Courtesy of Alder


Alder Is A Size-Inclusive Apparel Brand Dressing You For The Outdoors

Because you don’t *always* have to wear leggings for a hike.

With summer travel plans currently at a standstill, there's been a surge in exploring the great outdoors, from nearby hiking trails to weekend-long camping trips. As a result, a quick search on Google Trends shows that inquiries on what exactly to wear for these nature-friendly excursions are on the rise, too.

Luckily, new outdoor apparel Alder has you covered. Co-founder Mikayla Wujec, whose background includes outdoor field work, conservation research expeditions, and a stint with National Geographic's Explorer program, came up with the idea about two years ago out of frustration with the clothing options for women who work outdoors. "I just always wondered why I have to wear leggings or some weird swishy low-rise fuchsia option," she tells NYLON. "I started speaking with some of my other colleagues and it was a really common pain point. We want clothing that was functional, but also fashionable and made sustainably."
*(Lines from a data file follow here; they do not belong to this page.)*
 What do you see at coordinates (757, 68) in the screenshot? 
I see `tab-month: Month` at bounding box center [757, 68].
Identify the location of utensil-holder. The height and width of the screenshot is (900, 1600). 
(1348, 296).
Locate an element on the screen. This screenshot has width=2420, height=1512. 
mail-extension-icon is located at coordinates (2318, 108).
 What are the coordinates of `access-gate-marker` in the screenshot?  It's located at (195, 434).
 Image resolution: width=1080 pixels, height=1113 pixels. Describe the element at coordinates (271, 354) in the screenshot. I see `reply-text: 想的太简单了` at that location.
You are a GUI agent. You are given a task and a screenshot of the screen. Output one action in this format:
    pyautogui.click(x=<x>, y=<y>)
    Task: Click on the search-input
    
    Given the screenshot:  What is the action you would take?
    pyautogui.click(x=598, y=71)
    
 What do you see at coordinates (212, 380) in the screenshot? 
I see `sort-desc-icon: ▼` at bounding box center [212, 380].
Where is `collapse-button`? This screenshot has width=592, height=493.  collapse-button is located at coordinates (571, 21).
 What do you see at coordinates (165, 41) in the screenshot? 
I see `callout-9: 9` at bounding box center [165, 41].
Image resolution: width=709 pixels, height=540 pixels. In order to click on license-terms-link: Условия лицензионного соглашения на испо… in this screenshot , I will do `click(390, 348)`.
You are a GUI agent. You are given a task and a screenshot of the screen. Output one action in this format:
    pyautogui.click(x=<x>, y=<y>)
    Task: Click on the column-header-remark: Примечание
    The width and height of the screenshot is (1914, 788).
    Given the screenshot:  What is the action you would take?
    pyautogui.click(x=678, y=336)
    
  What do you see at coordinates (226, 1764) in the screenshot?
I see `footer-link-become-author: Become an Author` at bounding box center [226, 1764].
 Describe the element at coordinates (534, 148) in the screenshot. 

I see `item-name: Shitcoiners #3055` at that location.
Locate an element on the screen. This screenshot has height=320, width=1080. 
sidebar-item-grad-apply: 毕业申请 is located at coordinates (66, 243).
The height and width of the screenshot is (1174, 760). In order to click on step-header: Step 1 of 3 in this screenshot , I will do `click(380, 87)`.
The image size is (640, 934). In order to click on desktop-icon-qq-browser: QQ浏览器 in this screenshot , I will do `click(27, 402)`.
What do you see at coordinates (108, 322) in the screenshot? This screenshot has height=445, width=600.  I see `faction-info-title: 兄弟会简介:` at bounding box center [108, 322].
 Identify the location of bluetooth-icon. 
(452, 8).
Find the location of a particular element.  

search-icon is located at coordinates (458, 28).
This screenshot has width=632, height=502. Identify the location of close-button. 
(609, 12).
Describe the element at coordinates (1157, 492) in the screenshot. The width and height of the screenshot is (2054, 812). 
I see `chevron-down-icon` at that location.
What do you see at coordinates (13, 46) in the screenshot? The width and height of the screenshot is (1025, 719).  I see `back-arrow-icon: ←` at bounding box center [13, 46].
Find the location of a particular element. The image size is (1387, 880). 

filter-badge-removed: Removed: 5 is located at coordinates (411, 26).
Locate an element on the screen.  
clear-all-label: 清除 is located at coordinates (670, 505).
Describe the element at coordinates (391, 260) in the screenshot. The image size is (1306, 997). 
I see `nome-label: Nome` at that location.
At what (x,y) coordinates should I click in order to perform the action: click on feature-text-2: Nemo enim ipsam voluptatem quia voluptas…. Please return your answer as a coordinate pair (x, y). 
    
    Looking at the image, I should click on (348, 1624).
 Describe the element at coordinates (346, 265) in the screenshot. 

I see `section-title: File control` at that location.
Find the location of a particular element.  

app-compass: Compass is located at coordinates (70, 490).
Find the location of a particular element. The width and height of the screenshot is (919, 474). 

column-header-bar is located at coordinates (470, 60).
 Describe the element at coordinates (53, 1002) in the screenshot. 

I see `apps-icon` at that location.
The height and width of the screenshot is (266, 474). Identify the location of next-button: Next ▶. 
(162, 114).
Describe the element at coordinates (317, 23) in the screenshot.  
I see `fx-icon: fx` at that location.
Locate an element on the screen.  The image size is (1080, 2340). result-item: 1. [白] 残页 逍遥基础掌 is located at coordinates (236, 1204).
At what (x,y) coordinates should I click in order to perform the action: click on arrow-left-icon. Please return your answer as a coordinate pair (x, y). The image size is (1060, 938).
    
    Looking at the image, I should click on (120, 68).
Wujec partnered with Naomi Blackman, a marketing and advertising professional who she's known since middle school, and together, they launched a Kickstarter campaign in September 2019 for Alder's first product: the Open Air Pant ($128), which is made from Bluesign-certified modal fabric by an ethical and carbon-neutral manufacturer in Indonesia. The design details, like a high waist, total of seven pockets, a breathable and stretch material, and ranging from sizes XS to 4X, came from crowdsourcing surveys and focus groups conducted by Wujec and Blackman.

Courtesy of Alder

"We were all over internet boards, on Reddit, Facebook, emailing our own networks, asking women what they wanted and what was missing from their outdoor wardrobes," recalls Wujec. "And 96% of them said pants, by a landslide. We were totally surprised by the unity of responses."

Alder's Open Air Pant has been on sale for pre-order for the last month and already made just under half a million dollars. Over the past couple of weeks, they've finally shipped out the first 2,000 orders, and the brand is ready to add more to the woman's outdoor wardrobe. Wujec and Blackman are prototyping a raincoat, sweater, and a reversible T-shirt to launch in the near future, and on Thursday, Alder dropped its Be Free Tank Top ($50) and Take A Hike Shorts ($85), just in time for your outdoor adventures this summer.

The tank, which Blackman notes is a slightly cropped silhouette that's long enough to be tucked in, is made with Lyocell, which derives from eucalyptus pulp. The shorts are made out of water-wicking, quick-dry pre-consumer recycled nylon and boast eight (!) pockets, a utility-style buckle belt, and a longer, wide-leg silhouette. "One of the big pieces of feedback we found is that a lot of women had trouble with shorts because they're always either too short or too tight in the legs," says Blackman. "We wanted to really make sure we created a comfortable shape to allow for more room in the legs."

Courtesy of Alder

Alder's arrival couldn’t have come at a more fitting time. The crunchy-turned-cool gorpcore aesthetic is still going strong, and outdoor essentials like reusable water bottles, Teva sandals, and Patagonia Baggies are as fashion-forward as they are functional. The way that Outdoor Voices turned athleisure into an ultra-stylish look (for both yoga or running errands), is potentially where Alder could take its outdoor apparel.

"If you think about big outdoor brands, the imagery that comes to mind is somebody climbing a glacier or on a six-day trek, which is all well and good and great, but it's not the reality for how most women experience the outdoors and how outdoor recreation is actually practiced," says Wujec. "We want Alder to open the space for outdoor recreation and to be centered on fun and play and performance. We have National Geographic explorers who climb those glaciers, but we also are speaking to those women who might just want to walk their dog in the park."